Open source Tools for Text as Data / NLP in Python
Notes for students in my Text as Data/NLP courses at Penn State / Essex
Python generics
- I strongly recommend the Anaconda distribution and Conda package manager.
- Google Colab - You can also use Google Colab as a free place to develop and share Python code in notebook form. This is especially useful as a free way to access GPU or TPU computing, which is necessary for neural network modeling of even moderate complexity.

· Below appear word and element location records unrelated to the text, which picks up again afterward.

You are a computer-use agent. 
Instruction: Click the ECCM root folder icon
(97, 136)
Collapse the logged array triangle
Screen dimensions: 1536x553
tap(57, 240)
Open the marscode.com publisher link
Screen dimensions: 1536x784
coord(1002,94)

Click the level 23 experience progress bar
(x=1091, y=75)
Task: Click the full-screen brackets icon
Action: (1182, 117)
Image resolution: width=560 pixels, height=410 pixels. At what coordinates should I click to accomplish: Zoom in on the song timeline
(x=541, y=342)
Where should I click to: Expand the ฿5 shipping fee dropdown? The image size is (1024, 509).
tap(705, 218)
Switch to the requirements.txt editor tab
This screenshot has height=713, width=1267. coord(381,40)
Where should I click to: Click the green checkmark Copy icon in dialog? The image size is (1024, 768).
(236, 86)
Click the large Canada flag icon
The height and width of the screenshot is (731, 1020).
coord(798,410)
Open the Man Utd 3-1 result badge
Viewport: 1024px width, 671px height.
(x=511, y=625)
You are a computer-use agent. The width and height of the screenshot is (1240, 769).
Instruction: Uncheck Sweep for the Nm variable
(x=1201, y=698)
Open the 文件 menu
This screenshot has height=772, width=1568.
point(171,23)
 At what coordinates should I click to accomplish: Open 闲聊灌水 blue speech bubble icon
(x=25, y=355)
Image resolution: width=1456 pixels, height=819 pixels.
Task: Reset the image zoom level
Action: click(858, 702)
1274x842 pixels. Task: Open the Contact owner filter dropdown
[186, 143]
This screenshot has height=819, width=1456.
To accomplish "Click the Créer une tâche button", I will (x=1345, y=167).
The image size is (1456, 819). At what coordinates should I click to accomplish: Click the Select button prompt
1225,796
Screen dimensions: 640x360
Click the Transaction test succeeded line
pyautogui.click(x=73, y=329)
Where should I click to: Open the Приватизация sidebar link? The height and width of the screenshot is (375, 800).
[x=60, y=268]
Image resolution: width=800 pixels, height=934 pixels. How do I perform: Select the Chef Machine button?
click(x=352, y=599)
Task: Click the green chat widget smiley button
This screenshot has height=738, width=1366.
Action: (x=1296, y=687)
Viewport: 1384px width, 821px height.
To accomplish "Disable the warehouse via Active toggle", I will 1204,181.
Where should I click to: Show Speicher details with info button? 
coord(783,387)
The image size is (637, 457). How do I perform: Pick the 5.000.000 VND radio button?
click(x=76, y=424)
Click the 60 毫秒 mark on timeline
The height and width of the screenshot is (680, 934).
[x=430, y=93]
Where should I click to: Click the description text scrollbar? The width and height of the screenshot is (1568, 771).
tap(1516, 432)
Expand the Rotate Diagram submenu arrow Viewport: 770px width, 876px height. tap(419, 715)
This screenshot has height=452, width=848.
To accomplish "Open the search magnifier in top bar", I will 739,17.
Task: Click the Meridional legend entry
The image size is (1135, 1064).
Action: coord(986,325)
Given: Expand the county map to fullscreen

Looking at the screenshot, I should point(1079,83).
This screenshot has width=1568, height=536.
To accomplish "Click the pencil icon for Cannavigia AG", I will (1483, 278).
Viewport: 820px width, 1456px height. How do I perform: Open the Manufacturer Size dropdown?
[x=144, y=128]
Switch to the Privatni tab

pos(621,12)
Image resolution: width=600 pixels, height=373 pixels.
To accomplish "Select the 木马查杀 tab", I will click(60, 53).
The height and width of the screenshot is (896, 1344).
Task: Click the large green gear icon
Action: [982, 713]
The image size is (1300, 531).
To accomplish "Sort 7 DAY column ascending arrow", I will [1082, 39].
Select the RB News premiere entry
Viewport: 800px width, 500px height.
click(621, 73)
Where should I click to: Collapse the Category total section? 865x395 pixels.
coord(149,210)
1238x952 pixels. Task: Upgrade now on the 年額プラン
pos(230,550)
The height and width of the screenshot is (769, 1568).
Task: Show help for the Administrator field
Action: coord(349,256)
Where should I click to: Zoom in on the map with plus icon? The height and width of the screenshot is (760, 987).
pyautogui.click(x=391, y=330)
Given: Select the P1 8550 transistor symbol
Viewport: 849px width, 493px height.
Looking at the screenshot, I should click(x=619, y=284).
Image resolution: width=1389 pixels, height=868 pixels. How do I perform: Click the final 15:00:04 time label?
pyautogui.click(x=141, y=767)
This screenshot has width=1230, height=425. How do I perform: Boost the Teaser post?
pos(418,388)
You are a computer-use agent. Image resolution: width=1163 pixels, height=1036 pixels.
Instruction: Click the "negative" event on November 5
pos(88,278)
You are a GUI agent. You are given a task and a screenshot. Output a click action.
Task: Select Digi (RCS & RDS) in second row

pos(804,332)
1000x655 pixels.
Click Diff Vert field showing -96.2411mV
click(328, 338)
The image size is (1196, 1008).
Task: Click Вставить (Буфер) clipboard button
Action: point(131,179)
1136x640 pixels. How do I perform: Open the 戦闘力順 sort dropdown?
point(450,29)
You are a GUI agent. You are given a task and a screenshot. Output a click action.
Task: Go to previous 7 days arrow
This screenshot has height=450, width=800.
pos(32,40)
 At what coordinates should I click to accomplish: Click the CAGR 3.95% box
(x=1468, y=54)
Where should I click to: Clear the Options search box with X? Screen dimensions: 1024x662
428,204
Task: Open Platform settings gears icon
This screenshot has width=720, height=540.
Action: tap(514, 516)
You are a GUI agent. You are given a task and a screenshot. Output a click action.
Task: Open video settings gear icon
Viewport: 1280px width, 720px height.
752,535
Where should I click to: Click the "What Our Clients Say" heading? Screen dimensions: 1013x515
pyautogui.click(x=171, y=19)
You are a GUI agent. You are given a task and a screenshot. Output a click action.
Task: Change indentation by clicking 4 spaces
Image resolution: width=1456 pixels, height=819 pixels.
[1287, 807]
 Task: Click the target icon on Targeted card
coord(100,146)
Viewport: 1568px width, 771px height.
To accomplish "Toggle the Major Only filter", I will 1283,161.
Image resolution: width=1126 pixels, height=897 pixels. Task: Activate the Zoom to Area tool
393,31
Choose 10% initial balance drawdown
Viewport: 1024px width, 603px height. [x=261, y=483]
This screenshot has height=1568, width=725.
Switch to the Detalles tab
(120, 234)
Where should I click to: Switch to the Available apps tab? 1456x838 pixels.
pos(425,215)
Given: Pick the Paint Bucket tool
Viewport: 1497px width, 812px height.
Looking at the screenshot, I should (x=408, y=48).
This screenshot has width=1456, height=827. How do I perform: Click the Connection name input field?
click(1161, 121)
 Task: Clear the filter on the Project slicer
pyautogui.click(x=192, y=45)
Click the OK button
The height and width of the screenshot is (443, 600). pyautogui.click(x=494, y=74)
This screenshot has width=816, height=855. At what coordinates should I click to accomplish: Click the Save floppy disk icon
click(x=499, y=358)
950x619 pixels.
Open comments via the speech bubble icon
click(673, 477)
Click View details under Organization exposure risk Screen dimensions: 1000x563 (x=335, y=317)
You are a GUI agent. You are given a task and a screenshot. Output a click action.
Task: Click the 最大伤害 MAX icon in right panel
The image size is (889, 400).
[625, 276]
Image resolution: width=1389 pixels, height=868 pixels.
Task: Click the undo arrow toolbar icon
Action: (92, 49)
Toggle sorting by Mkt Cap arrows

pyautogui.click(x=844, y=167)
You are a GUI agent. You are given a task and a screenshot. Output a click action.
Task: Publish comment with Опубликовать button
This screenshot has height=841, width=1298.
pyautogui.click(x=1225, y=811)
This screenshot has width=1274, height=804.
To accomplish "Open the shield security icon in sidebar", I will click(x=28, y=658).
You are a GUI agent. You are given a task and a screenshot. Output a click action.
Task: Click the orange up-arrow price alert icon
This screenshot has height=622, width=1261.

- For the most part, if you are learning Python new, you should be working in Python 3, at this writing 3.9+. But be aware a great deal has been written in Python 2, typically 2.7, and there are important differences. In addition to some general syntax differences, the main issue in text analysis is the handling of encoding (e.g., UTF-8).
- You should also learn how to set up “environments” for particular combinations of Python version and packages. This can aid replicability and help with trying different packages without breaking something else that is working.
- Life will be easier if you work in a good Python “IDE”. I like PyCharm (https://www.jetbrains.com/pycharm/).
- The “NumPy stack” - the basic libraries for numerical computing, scientific computing, and data science in Python. Automatically installed with Anaconda.
- NumPy - provides array / matrix objects and modules for operations on them. (see also Numba - turns NumPy and related code into machine code for much faster processing.) (see also CuPy, a NumPy alternative with NVIDIA CUDA acceleration.)(see also PyTorch, discussed below)
- SciPy (“Sigh Pie”) - scientific computing … linear algebra, optimization, integration, signal processing
- pandas - DataFrame tabular objects and manipulations (file i/o, reshaping data, split-apply-combine); time series and econometrics models. (see also Dask - parallel computing; “Big Data” objects extending NumPy, pandas objects; workflow manager)
- matplotlib - plotting / graphics. I prefer the extension library “seaborn” (https://seaborn.pydata.org) which is much more R-like. Other visualization libraries, installed with Anaconda, include Bokeh (interactive, for browsers), Datashader (for big data), HoloViews (high level front end to matplotlib, Bokeh, etc can also use Datashader), GeoViews (for geographic data). These and others are incorporated in the “PyViz ecosystem” project (https://pyviz.org/index.html) supported by Anaconda.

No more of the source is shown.